Construction and Licensed Trades
Construction is one of the most aggressively enforced industries for misclassification, and many states impose additional registration and bonding requirements on construction contractors to maintain independent status. States that use the ABC test often scrutinize construction workers more closely under Prong B, since the work is almost always integral to the hiring company’s operations. Some states, including New York, apply a statutory presumption of employment specifically for construction workers that the hiring party must overcome with clear evidence of independence.
Each exemption comes with strings attached. A real estate agent who loses their license, an app-based driver whose platform starts dictating schedules, or a construction contractor who fails to maintain required insurance can all lose their exempt status and revert to the standard classification test.
Penalties for Misclassification
The financial exposure from getting worker classification wrong runs in both directions: state agencies assess penalties for underpaid unemployment insurance and workers’ compensation premiums, while the IRS pursues back employment taxes at the federal level.
Federal Tax Consequences
When the IRS determines that a business misclassified an employee as a contractor, the employer becomes liable for a share of the unpaid employment taxes. Under Section 3509 of the Internal Revenue Code, the employer owes 1.5 percent of the worker’s wages to cover withholding taxes, plus 20 percent of the employee’s share of Social Security and Medicare taxes.

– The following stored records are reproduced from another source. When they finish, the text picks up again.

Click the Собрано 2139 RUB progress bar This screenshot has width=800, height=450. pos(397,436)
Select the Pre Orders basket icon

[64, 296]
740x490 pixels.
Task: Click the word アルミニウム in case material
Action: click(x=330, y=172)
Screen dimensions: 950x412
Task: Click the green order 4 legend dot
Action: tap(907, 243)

If the employer also failed to file 1099 forms for the workers, those rates double to 3 percent and 40 percent respectively. These reduced rates only apply when the misclassification was not intentional. If the IRS finds intentional disregard, Section 3509 relief disappears entirely and the employer owes the full amount of all unpaid taxes.
State-Level Penalties
State penalties vary widely but can be even more punishing than federal ones, especially in states with strong enforcement programs.
California’s Labor Code imposes civil penalties of $5,000 to $15,000 per violation for willful misclassification. If the state finds a pattern of violations, the range jumps to $10,000 to $25,000 per misclassified worker. Massachusetts goes further by attaching criminal liability: fines up to $25,000 and up to a year of imprisonment for a first offense, escalating to $50,000 and two years for subsequent violations. Willful violations can bring fines up to $50,000 and up to three years of imprisonment.
Beyond direct penalties, misclassifying employers owe back contributions to state unemployment insurance funds, often with interest. New York charges 1 percent per month on unpaid contributions. Those interest charges accumulate quickly when a business has misclassified multiple workers over several years. Add in back premiums for workers’ compensation insurance, potential wage-and-hour claims from the misclassified workers themselves, and the administrative cost of responding to audits across multiple state agencies, and a classification error that seemed minor at the time can easily become the most expensive compliance failure a business faces.